44. Asplenium gueinzianum Mettenius ex Kuhn, Filic. Afr. 103. 1868.
撕裂铁角蕨 si lie tie jiao jue
Plants 25-35 cm tall. Rhizome erect, short, apex scaly; scales brown or reddish brown, narrowly triangular, entire. Fronds caespitose; stipe dull gray-brown, 4-6 cm, with many narrowly triangular, costate scales with dark brown central zone and almost hyaline margin, adaxially sulcate; lamina narrowly triangular to linear, 20-30 × 3-4 cm, apex acuminate, 1-pinnate to pinnate-pinnatifid; pinnae 20-26 pairs, alternate or subopposite, shortly stalked, middle pinnae obliquely rhomboid, 1.4-2 × 0.6-0.9 cm, apex acute, base asymmetrical, acroscopic side truncate and auriculate-cordate, basiscopic side narrowly cuneate, margins irregularly and deeply bisinuate-bicrenate, basal acroscopic segment most developed, flabellate-obdeltoid, often almost free from rest, first basiscopic segment below second acroscopic lobe; basal pinnae gradually and slightly reduced, often deflexed. Veins visible, basal 1/3-2/3 of costa forming lower margin, lateral veins 2-forked. Fronds herbaceous, green when dry, glabrous adaxially but usually with a small gemma near apex, abaxially with brown small scales or subglabrous; rachis gray-brown to stramineous, with scales similar to those of stipe, subglabrous when old, adaxially sulcate. Sori 5-8 per pinna, linear, 2-3.5 mm, median on acroscopic veinlets; indusia yellowish green to grayish brown, oval-linear, entire, mostly opening toward costa. Spores with lophate (cristate-alate) perispore. Plants sexual: 2n = 144.
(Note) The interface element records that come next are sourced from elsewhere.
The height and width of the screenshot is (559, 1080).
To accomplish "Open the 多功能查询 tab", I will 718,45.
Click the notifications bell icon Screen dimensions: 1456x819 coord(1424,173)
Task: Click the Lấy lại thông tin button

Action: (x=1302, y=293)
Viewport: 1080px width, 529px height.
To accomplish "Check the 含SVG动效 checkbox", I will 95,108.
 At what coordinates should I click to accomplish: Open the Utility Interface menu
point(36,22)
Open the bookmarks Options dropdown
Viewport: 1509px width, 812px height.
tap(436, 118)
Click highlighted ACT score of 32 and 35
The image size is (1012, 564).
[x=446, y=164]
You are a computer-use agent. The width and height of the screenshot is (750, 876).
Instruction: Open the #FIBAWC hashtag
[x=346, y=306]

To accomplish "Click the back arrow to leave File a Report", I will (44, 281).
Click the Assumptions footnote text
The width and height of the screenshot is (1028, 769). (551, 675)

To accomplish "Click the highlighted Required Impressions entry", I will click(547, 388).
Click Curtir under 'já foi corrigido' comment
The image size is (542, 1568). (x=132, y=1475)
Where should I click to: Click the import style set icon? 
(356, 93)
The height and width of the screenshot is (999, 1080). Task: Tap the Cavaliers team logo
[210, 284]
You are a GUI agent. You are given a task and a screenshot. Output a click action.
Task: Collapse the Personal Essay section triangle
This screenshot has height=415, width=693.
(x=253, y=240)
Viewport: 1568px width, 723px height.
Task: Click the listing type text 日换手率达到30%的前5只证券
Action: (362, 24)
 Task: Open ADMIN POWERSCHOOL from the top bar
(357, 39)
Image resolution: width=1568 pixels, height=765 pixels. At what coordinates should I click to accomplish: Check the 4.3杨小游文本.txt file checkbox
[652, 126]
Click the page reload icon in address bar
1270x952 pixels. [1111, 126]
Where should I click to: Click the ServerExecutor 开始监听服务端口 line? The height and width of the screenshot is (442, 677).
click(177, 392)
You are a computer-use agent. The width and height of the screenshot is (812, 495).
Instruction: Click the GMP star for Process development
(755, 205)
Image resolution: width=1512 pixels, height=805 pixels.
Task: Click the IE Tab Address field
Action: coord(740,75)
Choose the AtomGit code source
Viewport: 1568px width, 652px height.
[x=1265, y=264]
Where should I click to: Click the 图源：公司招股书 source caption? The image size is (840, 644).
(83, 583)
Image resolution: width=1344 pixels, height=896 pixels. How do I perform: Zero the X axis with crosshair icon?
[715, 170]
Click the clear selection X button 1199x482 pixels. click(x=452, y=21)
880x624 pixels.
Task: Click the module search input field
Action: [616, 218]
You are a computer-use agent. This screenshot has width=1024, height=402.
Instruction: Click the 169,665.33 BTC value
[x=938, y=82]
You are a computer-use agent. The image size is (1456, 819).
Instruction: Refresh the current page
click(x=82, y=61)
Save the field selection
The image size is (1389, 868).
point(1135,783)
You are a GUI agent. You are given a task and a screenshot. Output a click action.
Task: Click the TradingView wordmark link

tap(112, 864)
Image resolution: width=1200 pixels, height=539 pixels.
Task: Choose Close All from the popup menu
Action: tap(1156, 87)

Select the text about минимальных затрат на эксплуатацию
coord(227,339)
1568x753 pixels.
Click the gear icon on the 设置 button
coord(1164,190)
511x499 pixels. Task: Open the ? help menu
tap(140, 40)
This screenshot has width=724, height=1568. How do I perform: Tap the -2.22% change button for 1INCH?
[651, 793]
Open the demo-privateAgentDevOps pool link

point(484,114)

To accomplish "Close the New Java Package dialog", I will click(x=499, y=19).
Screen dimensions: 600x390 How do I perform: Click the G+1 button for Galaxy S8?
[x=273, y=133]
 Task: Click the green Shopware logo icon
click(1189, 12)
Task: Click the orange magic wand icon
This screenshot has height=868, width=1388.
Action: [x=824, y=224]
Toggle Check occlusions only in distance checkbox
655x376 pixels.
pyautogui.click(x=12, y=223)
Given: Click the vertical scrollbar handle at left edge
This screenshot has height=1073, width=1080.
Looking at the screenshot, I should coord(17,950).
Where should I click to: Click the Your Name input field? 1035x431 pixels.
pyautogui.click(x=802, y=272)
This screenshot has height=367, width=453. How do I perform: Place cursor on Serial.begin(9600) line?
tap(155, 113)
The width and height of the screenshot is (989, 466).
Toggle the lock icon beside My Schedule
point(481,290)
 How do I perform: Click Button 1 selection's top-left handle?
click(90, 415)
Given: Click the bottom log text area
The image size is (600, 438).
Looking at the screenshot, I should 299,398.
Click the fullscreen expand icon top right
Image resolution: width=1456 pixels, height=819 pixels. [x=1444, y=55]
On wet rocks at streamsides; 1100-2600 m. Taiwan, Xizang, Yunnan [Bhutan, N India, N Myanmar, Nepal, Vietnam].
The name Asplenium laciniatum D. Don (Tarachia laciniata (D. Don) C. Presl) has been widely and persistently misapplied to this species; see the comment under A. varians (species no. 77).
Fronds of Asplenium gueinzianum are similar to those of A. indicum and A. yoshinagae, as well as to those of the A. varians complex, but have costate scales with hyaline borders and small buds or plantlets on the frond surface near the pinna apex (not on the rachis as in A. indicum/yoshinagae).